- _Task statement_
Repeat the items below word for word, starting with their first line and ending with the line that contains "I will pos(568,181).", including both of those lines.

- _Data shown_
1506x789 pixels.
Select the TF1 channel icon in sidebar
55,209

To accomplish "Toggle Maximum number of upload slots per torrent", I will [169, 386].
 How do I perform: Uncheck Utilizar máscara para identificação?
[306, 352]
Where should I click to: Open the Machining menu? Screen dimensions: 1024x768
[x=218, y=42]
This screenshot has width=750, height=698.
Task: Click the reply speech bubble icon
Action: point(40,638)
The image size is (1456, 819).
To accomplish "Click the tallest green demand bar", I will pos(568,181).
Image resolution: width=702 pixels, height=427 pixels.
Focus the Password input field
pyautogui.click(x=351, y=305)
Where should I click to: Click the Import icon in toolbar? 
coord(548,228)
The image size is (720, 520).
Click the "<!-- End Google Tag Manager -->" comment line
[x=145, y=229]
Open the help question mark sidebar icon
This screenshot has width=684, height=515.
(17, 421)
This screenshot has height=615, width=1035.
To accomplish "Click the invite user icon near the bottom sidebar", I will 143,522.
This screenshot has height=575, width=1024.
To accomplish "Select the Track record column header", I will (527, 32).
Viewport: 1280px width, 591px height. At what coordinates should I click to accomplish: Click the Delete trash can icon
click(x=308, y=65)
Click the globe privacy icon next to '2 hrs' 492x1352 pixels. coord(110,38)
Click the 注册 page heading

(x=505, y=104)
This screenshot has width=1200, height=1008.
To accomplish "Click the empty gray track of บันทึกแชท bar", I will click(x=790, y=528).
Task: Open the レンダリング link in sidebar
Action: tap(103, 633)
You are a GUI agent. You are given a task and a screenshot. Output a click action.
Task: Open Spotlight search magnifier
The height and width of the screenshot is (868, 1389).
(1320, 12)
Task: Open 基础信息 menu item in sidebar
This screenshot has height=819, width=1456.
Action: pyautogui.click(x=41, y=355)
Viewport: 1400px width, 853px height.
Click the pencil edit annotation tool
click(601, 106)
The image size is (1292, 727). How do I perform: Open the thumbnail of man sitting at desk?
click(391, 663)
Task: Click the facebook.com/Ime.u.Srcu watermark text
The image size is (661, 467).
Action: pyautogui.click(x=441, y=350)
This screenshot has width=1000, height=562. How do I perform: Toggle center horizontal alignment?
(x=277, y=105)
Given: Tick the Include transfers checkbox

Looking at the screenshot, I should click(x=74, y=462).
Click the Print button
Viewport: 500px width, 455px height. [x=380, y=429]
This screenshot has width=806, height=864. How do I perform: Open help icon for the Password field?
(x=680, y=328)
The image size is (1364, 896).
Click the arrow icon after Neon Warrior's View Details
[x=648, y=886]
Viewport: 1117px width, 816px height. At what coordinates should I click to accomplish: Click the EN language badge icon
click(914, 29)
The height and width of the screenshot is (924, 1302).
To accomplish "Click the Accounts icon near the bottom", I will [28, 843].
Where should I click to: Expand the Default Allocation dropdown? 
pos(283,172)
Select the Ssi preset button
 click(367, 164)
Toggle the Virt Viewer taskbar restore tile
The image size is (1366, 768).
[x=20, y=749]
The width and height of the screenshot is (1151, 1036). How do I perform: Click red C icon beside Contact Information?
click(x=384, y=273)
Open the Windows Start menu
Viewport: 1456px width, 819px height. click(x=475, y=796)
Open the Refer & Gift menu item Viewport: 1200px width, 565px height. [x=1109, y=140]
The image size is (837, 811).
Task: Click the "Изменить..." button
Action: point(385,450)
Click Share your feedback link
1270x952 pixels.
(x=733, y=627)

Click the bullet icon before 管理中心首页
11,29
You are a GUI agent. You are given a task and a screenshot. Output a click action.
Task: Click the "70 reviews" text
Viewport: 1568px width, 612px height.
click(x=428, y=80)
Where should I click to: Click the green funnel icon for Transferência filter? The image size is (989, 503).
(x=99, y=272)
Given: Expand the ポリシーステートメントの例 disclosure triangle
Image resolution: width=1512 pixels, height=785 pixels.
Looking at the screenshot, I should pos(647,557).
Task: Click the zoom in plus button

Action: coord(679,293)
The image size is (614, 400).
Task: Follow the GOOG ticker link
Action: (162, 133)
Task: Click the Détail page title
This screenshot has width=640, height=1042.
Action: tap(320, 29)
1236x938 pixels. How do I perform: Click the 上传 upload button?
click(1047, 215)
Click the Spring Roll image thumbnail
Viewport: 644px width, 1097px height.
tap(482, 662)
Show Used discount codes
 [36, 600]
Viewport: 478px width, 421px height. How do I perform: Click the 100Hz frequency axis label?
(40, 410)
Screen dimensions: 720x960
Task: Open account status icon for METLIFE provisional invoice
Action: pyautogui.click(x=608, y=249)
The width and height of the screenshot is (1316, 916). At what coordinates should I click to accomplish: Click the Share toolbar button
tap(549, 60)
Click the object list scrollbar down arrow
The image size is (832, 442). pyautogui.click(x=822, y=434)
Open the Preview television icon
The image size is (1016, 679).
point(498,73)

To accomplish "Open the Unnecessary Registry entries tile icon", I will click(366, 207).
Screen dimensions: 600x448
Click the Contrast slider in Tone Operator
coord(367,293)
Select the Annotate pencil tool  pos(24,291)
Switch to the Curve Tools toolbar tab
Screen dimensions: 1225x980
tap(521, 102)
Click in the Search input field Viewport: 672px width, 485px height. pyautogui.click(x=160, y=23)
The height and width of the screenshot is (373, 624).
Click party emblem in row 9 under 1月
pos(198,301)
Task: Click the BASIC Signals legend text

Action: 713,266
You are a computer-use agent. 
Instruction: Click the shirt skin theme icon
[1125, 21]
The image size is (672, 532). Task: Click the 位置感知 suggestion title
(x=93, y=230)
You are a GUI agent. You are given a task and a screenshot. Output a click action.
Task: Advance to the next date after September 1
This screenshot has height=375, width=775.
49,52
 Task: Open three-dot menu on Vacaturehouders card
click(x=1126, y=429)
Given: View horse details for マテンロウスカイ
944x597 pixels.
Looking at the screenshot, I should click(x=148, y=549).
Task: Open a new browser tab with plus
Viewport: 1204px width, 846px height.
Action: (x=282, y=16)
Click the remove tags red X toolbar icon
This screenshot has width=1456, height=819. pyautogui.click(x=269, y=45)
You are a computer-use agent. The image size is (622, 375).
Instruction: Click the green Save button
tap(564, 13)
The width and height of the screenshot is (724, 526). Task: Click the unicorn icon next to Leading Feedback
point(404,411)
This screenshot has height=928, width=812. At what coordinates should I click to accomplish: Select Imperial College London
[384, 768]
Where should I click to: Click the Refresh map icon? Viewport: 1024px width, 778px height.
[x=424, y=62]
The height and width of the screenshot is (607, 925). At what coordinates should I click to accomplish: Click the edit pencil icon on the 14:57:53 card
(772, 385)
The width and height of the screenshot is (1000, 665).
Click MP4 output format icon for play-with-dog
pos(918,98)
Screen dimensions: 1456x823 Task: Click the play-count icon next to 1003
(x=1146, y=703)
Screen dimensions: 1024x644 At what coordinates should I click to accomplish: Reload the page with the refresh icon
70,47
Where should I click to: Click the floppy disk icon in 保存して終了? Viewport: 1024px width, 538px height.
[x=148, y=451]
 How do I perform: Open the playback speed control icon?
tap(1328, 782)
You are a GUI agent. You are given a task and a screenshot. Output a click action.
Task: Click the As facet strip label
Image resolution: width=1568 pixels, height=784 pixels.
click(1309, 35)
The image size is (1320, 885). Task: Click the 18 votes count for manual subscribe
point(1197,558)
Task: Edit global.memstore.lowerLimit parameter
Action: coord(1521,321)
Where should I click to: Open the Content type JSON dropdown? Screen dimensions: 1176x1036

- _Finished task_
1506x789 pixels.
Select the TF1 channel icon in sidebar
55,209

To accomplish "Toggle Maximum number of upload slots per torrent", I will [169, 386].
 How do I perform: Uncheck Utilizar máscara para identificação?
[306, 352]
Where should I click to: Open the Machining menu? Screen dimensions: 1024x768
[x=218, y=42]
This screenshot has width=750, height=698.
Task: Click the reply speech bubble icon
Action: point(40,638)
The image size is (1456, 819).
To accomplish "Click the tallest green demand bar", I will pos(568,181).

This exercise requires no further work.